Operation Red Jericho
- Author: Joshua Mowll
- Language: English
- Series: The Guild of Specialists
- Genre: Young adult novel
- Publisher: Walker Books
- Publication date: 9 August 2005
- Publication place: United Kingdom
- Media type: Print (Hardcover)
- Pages: 266
- ISBN: 1-84428-625-8
- OCLC: 60838315
- Followed by: Operation Typhoon Shore

= Operation Red Jericho =

Young adult adventure novel by Joshua Mowll

Operation Red Jericho (September 5, 2005) is the first novel in The Guild of Specialists trilogy by Joshua Mowll.

== Plot summary ==

In 1920, the heroes of the story Rebecca and Doug McKenzie, leave Shanghai aboard their uncle's ship, the Expedient, intent on discovering the whereabouts of their missing parents, who have disappeared while on a secret mission to the deserts of Western China.
Faced with terrifying bloodthirsty pirates, submarines, and deadly torpedoes, their task quickly becomes a dangerous struggle to survive. Rebecca and Doug discover that the answers they seek lie in a tangle of mysterious age-old societies guarding ancient secrets, and particularly a strange and dangerous substance, known as Daughter Of The Sun, which lies at the heart of the mystery.

==Reception==

Upon publication, Operation Red Jericho won the Poppy Red Award for Innovation in Children's Books at the 2006 British Book Trade Awards.

The book was well received, with Operation Red Jericho being the Sunday Times Children's Book of the Week during September 2005.

The Sunday Times said the novel "is not just an adventure story; it is a designer object". A reviewer for the South China Morning Post expanded on this sentiment, writing, “Mowll's genius [...] is in his clever mixing of old and new storytelling devices, and a clear and intelligent voice that should appeal to both girls and boys”.

Publishers Weekly referred to the novel as "intriguing" and highlighted the novel's various inclusions, such as "Becca's diary entries and sidebars" and "drawings from Doug's sketchbook", which provide useful background information". Kirkus Reviews also highlighted such inclusions, stating that the "excerpts from Rebecca’s diary, four beautifully produced gatefolds detailing ships, weapons, and submersible crafts, wonderful pencil sketches, photographs (and more) add dimension and authenticity to the high-seas hijinks." Booklist's Francisca Goldsmith added that the "highly detailed" and "suitably authentic" reproductions "will have great appeal for readers who thrive on schematics and puzzles."
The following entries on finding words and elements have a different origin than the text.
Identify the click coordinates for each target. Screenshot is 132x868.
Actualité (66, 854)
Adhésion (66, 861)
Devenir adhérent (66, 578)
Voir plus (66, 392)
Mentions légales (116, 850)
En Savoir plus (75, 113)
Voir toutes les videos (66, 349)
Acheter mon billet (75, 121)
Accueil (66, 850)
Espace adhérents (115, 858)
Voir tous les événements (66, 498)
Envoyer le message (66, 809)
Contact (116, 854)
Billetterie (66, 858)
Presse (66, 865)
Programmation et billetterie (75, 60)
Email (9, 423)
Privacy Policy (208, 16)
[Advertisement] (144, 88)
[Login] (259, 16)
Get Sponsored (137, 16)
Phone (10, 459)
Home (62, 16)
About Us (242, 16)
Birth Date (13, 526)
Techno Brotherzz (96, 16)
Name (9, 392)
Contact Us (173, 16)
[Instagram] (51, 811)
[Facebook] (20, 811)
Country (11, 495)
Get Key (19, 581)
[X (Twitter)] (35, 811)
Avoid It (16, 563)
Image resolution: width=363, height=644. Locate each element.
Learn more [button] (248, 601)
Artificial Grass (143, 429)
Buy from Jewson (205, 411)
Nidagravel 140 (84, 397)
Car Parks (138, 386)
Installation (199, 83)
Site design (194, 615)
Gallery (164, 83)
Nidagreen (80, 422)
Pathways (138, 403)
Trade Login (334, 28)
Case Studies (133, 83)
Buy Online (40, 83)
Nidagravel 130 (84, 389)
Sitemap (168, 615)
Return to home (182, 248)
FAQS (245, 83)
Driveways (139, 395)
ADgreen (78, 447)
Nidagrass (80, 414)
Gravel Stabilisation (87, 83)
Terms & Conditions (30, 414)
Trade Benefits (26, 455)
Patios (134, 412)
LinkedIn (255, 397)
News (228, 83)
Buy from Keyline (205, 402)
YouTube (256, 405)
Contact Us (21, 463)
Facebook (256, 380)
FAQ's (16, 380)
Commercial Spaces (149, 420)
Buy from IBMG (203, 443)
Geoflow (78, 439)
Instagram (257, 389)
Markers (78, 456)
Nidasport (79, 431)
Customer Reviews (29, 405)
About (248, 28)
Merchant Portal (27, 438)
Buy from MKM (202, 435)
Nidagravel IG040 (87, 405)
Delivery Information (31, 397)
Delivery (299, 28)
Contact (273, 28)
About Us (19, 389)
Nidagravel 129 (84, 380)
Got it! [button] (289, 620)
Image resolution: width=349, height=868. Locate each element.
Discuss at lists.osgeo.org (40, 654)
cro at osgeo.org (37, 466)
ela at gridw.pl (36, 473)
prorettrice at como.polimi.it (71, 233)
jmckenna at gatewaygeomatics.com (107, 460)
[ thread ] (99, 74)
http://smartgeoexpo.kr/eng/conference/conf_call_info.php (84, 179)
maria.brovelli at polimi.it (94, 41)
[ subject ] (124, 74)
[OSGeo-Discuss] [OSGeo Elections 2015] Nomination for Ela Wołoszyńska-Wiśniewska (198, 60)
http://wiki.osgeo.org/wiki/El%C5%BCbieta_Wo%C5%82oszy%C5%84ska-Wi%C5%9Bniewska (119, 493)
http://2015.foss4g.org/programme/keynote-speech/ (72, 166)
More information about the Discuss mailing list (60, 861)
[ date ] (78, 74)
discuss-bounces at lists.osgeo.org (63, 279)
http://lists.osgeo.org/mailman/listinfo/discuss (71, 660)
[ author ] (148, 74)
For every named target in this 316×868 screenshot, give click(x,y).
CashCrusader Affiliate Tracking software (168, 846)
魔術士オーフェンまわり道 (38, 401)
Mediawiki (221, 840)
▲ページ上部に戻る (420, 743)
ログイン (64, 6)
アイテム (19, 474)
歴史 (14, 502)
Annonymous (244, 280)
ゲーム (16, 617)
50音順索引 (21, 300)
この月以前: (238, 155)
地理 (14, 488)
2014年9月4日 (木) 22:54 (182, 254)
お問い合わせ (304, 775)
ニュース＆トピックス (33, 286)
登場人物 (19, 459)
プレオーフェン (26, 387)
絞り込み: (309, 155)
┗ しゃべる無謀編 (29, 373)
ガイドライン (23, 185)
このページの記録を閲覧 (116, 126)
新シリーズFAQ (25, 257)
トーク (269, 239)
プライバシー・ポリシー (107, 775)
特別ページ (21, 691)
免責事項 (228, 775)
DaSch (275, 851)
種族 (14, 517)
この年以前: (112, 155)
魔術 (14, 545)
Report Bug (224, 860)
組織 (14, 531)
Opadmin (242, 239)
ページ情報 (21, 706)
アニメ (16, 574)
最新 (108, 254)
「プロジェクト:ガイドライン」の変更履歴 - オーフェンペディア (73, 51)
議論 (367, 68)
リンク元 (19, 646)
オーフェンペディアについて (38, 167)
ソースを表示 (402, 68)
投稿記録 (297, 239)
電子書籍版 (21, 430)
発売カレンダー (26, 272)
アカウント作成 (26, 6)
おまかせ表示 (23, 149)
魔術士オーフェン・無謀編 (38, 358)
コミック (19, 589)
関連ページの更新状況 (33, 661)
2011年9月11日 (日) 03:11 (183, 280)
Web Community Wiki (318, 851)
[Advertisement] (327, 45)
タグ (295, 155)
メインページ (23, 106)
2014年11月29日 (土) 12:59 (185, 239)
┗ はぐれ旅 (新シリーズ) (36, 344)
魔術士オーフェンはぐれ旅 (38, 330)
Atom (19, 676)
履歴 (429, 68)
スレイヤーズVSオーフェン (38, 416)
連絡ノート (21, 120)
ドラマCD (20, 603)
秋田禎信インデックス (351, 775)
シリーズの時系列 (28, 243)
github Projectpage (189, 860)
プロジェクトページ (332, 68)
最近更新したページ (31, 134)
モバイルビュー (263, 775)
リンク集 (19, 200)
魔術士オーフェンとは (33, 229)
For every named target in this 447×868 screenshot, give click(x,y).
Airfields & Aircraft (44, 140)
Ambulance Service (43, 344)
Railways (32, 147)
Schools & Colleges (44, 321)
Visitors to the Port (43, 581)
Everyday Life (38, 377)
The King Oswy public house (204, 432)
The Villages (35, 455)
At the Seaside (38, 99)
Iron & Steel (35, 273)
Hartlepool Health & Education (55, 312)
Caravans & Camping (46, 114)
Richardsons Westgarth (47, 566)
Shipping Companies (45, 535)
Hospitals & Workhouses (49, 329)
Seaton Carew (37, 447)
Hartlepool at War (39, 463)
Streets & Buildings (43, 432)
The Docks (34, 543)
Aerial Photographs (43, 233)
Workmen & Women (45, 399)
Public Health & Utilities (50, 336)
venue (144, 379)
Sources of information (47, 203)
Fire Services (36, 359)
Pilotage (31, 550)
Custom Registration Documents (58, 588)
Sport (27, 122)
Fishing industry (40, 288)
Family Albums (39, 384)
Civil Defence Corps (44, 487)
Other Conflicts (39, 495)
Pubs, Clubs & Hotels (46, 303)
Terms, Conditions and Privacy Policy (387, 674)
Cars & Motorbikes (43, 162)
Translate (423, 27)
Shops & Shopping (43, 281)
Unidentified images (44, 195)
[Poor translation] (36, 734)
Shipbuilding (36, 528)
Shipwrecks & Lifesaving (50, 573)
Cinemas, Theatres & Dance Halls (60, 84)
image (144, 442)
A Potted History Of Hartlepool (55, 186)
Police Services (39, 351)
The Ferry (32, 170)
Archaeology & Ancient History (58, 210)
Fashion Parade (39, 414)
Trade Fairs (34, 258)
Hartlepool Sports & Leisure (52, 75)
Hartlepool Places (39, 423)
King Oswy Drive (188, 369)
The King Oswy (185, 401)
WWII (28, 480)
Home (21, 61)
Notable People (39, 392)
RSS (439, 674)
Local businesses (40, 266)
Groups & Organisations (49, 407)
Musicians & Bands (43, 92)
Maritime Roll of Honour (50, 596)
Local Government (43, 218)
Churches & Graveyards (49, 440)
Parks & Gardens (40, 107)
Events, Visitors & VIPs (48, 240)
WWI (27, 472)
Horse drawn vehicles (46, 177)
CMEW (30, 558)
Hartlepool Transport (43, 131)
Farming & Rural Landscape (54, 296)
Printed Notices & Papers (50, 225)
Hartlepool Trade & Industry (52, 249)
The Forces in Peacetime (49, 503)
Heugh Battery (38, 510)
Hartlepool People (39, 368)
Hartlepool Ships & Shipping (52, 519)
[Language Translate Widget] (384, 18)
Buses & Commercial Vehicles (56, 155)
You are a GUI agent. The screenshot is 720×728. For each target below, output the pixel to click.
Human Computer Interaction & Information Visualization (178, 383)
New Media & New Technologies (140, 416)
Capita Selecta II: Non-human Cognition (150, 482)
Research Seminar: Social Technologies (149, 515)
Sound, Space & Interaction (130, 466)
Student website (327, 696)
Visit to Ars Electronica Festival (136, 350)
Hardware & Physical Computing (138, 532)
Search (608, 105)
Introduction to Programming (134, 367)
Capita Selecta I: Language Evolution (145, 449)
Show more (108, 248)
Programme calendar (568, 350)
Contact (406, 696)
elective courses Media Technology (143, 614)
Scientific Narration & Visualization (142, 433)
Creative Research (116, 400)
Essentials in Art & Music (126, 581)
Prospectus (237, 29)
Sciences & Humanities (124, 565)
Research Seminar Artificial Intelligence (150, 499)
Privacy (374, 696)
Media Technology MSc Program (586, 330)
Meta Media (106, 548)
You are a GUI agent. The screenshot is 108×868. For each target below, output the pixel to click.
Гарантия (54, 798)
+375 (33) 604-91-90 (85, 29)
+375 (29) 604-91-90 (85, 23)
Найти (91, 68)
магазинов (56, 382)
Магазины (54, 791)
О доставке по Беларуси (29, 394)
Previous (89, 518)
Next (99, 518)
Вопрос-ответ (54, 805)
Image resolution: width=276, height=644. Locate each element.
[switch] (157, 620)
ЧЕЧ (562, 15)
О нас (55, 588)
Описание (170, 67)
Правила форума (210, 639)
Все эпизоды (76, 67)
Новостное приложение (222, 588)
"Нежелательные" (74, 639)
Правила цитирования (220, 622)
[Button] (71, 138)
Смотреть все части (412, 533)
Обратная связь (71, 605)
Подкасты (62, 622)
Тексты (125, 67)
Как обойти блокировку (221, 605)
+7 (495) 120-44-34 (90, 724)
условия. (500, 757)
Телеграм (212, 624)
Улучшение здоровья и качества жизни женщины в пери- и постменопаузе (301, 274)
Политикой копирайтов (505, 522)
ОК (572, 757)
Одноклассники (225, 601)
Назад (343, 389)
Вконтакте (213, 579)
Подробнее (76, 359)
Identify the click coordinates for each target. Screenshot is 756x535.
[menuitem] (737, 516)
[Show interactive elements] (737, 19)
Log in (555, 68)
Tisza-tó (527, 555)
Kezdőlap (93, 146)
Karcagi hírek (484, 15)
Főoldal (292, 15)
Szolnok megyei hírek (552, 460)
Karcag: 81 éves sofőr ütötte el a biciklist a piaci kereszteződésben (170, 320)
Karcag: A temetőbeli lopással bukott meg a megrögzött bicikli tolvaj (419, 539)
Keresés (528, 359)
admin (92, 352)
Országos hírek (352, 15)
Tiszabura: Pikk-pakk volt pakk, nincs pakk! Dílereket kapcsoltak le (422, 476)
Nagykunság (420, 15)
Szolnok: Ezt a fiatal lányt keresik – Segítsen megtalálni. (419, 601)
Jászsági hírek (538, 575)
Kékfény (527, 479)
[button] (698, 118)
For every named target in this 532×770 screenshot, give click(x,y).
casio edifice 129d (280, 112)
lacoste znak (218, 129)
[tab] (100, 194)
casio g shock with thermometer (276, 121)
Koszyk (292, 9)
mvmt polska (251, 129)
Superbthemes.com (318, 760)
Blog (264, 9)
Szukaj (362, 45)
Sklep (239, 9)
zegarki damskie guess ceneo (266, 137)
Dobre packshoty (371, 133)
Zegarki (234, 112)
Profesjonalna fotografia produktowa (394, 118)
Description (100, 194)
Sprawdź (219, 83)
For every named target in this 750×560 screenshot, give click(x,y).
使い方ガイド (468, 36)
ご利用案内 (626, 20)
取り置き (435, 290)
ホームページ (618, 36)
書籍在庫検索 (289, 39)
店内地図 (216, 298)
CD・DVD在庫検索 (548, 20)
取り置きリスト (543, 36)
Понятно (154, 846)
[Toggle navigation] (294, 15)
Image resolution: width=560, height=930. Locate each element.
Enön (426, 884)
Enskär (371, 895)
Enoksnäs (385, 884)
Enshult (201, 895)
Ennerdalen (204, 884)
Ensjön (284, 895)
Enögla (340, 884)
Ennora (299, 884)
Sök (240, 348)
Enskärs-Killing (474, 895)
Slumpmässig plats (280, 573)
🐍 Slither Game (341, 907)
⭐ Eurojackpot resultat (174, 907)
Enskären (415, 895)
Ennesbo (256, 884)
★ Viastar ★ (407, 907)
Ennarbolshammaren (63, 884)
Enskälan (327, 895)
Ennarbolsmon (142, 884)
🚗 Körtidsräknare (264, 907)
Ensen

Despite indicating that "readers will revel in the exciting setting, the abundant science and history," and numerous action sequences, Kirkus Reviews critiqued the development of the novel's primary plot, indicating that "the urgency of the siblings’ search for their parents, the emotional core of the story, drowns in the wake of swashbuckling action".

Goldsmith described the main characters, Becca and Doug, as "bold, inquisitive, and creative". They further commented on Mowll's writing style, mentioning the characters' "distinctive traits", such as Doug's overuse of the word lethal.

==Sequels==

Operation Red Jericho was written as the first of a trilogy of books. A sequel, Operation Typhoon Shore was published in 2006, and the third book of the trilogy, Operation Storm City, was published in 2008.